Can you render the listing below as a JSON list of strings, starting with its first line and going on through the line with "(876, 231).", one string per line and blank lines left out?
◇ ◇ ◇ ◇
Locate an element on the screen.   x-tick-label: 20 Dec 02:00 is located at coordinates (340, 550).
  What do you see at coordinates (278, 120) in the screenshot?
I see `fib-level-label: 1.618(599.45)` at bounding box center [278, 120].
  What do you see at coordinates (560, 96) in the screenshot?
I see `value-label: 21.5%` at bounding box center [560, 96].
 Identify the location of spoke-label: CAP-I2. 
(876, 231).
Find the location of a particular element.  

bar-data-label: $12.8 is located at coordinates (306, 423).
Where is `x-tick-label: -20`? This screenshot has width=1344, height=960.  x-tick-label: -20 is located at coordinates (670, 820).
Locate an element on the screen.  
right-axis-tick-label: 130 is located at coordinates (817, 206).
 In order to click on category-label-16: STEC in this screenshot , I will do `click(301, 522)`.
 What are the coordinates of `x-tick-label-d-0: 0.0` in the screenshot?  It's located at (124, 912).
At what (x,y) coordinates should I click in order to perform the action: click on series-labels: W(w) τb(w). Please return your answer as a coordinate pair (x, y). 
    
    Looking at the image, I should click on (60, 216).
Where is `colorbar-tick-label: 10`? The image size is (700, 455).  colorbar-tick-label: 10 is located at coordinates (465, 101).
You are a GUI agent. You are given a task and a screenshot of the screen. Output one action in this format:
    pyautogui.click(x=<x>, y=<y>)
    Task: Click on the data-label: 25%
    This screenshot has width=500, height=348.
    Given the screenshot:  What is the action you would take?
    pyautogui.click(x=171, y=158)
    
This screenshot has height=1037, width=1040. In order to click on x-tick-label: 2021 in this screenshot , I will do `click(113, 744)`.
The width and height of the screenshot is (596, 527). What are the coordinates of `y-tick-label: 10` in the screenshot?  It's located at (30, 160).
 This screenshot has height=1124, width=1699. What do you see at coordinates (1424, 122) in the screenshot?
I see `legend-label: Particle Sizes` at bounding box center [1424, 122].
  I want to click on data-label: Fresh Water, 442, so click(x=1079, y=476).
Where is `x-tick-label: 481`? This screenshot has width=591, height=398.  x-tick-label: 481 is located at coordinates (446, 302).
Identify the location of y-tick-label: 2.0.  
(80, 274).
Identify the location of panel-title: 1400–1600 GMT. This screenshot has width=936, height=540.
◇ ◇ ◇ ◇
### SOLUTION
[
  "Locate an element on the screen.   x-tick-label: 20 Dec 02:00 is located at coordinates (340, 550).",
  "  What do you see at coordinates (278, 120) in the screenshot?",
  "I see `fib-level-label: 1.618(599.45)` at bounding box center [278, 120].",
  "  What do you see at coordinates (560, 96) in the screenshot?",
  "I see `value-label: 21.5%` at bounding box center [560, 96].",
  " Identify the location of spoke-label: CAP-I2. ",
  "(876, 231)."
]